Answer： $y = 2x - 11$ Explain This is a question about finding the equation of a straight line when you know its slope and a point it goes through. . The solving step is: First, I know the general form of a line equation is $y = mx + b$, where 'm' is the slope and 'b' is the y-intercept. The problem tells me the slope ('m') is 2. So, right away, I know my equation looks like $y = 2x + b$. Next, I need to figure out what 'b' is. They gave me a point the line passes through: (4, -3). This means when 'x' is 4, 'y' is -3. I can plug these numbers into my equation! So, substitute $x=4$ and $y=-3$ into $y = 2x + b$: $-3 = 2(4) + b$ $-3 = 8 + b$ Now, to find 'b', I just need to get 'b' by itself. I can subtract 8 from both sides of the equation: $-3 - 8 = b$ $-11 = b$ Awesome! Now I know that 'b' is -11. So, I have my slope ($m=2$) and my y-intercept ($b=-11$). I can put it all together to get the final equation in slope-intercept form: $y = 2x - 11$

Answer

Answer： y = 2x - 11

Explain This is a question about how to find the equation of a straight line when you know its slope and one point it passes through. We'll use the "slope-intercept form." . The solving step is: Hey friend! We're trying to find the equation for a straight line. There's a super helpful way to write lines called "slope-intercept form," which looks like:

y = mx + b

'm' is the slope (how steep the line is).
'b' is the y-intercept (where the line crosses the 'y' axis).

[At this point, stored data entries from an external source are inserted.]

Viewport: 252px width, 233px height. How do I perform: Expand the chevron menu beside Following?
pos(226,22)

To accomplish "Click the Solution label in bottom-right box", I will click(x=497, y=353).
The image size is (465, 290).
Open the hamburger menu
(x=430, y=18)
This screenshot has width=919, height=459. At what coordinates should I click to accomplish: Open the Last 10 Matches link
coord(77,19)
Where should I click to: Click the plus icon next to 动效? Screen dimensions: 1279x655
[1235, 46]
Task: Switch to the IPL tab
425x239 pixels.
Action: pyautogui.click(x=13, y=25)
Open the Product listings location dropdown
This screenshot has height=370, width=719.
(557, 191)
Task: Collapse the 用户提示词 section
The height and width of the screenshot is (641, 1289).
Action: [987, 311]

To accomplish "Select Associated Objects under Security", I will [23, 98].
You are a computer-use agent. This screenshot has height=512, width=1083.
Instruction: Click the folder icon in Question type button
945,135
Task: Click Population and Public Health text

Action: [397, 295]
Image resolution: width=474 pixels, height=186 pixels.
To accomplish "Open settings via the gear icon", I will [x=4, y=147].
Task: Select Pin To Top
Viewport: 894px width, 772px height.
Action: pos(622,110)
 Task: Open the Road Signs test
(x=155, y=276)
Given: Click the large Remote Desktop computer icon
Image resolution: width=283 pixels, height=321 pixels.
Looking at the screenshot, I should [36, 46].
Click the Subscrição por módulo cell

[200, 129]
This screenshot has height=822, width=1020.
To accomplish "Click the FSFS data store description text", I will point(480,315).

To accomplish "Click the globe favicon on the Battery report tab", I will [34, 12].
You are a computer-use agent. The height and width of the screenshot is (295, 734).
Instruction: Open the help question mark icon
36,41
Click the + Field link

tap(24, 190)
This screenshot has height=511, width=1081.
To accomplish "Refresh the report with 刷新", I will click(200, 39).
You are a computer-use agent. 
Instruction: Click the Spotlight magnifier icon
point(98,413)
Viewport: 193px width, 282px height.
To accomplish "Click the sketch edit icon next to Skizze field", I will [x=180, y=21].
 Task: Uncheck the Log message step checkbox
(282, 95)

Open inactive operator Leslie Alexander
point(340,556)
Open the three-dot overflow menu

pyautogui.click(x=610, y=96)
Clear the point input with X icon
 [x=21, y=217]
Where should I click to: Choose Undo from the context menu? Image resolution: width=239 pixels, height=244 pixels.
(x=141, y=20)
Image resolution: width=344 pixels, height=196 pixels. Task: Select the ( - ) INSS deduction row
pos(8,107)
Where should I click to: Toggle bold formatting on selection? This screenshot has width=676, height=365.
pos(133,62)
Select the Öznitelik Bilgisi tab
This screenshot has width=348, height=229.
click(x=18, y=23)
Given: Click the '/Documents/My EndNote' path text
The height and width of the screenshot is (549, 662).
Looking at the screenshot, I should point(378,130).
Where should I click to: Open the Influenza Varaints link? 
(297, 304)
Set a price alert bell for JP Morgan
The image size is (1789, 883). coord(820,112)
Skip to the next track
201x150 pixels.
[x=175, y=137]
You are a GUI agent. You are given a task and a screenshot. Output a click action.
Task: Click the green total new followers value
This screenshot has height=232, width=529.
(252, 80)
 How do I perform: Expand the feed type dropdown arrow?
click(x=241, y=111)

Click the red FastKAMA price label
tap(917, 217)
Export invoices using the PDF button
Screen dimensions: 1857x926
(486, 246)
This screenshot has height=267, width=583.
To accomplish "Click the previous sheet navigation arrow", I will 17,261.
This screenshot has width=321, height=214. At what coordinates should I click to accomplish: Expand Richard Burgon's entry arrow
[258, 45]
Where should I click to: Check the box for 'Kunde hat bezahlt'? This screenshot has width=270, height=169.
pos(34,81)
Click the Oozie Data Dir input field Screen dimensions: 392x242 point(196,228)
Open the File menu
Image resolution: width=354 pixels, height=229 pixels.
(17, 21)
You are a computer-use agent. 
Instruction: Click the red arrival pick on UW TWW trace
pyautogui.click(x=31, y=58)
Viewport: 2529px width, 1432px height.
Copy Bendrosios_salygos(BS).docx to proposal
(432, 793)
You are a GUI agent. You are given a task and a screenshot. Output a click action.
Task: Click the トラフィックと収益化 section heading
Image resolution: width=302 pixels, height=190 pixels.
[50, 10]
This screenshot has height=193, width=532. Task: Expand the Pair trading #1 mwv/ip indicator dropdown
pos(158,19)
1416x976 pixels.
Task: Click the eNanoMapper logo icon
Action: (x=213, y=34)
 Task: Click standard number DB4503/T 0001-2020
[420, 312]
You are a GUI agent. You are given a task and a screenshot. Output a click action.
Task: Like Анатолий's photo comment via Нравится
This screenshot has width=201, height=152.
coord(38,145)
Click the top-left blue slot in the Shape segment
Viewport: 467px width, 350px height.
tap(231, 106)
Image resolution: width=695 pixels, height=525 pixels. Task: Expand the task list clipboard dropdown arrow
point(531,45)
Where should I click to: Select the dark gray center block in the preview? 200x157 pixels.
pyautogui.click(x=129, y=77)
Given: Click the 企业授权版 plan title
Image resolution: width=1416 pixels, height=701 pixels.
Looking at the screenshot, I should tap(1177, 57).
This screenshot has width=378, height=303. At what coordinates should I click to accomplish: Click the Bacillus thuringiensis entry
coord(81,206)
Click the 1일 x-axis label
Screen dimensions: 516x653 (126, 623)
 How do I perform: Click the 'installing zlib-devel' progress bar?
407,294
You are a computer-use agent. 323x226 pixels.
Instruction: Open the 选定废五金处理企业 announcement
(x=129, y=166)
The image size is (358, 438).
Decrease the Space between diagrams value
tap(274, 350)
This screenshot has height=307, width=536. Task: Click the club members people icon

We already know some important stuff:

The slope ('m') is 2. That means our line is y = 2x + b so far!
The line passes through a point (4, -3). This means when 'x' is 4, 'y' is -3.

Now, we can use this information to find 'b', the missing piece!

We plug in the slope (m=2) and the coordinates of the point (x=4, y=-3) into our equation: -3 = (2)(4) + b
Next, we do the multiplication: -3 = 8 + b
To find 'b', we need to get it by itself. So, we'll subtract 8 from both sides of the equation: -3 - 8 = b -11 = b
Now we know 'm' is 2 and 'b' is -11! We can put it all together to write the full equation of our line: y = 2x - 11

Answer

Answer： $y = 2x - 11$ Explain This is a question about finding the equation of a straight line when you know its slope and a point it goes through. . The solving step is: Okay, so we want to find the equation of a line! It's like finding a rule that tells us where all the points on that line are. 1. First, we know the line's "steepness," which is called the slope. The problem says the slope is 2. In the special line rule ($y = mx + b$), 'm' is always the slope. So right away, we know our rule starts like this: $y = 2x + b$. 2. Next, we need to figure out the 'b' part. The 'b' tells us where the line crosses the y-axis (the up-and-down line). We also know the line goes through a point (4, -3). This means when 'x' is 4, 'y' is -3. 3. Let's use this point! We can put the 'x' and 'y' values from the point into our rule: $-3 = 2(4) + b$ 4. Now, let's do the multiplication: $-3 = 8 + b$ 5. We need to get 'b' by itself. To do that, we can subtract 8 from both sides of the equals sign: $-3 - 8 = b$ $-11 = b$ 6. Great! We found 'b' is -11. Now we can put everything together to write the complete rule for our line: $y = 2x - 11$ That's it! We found the equation of the line!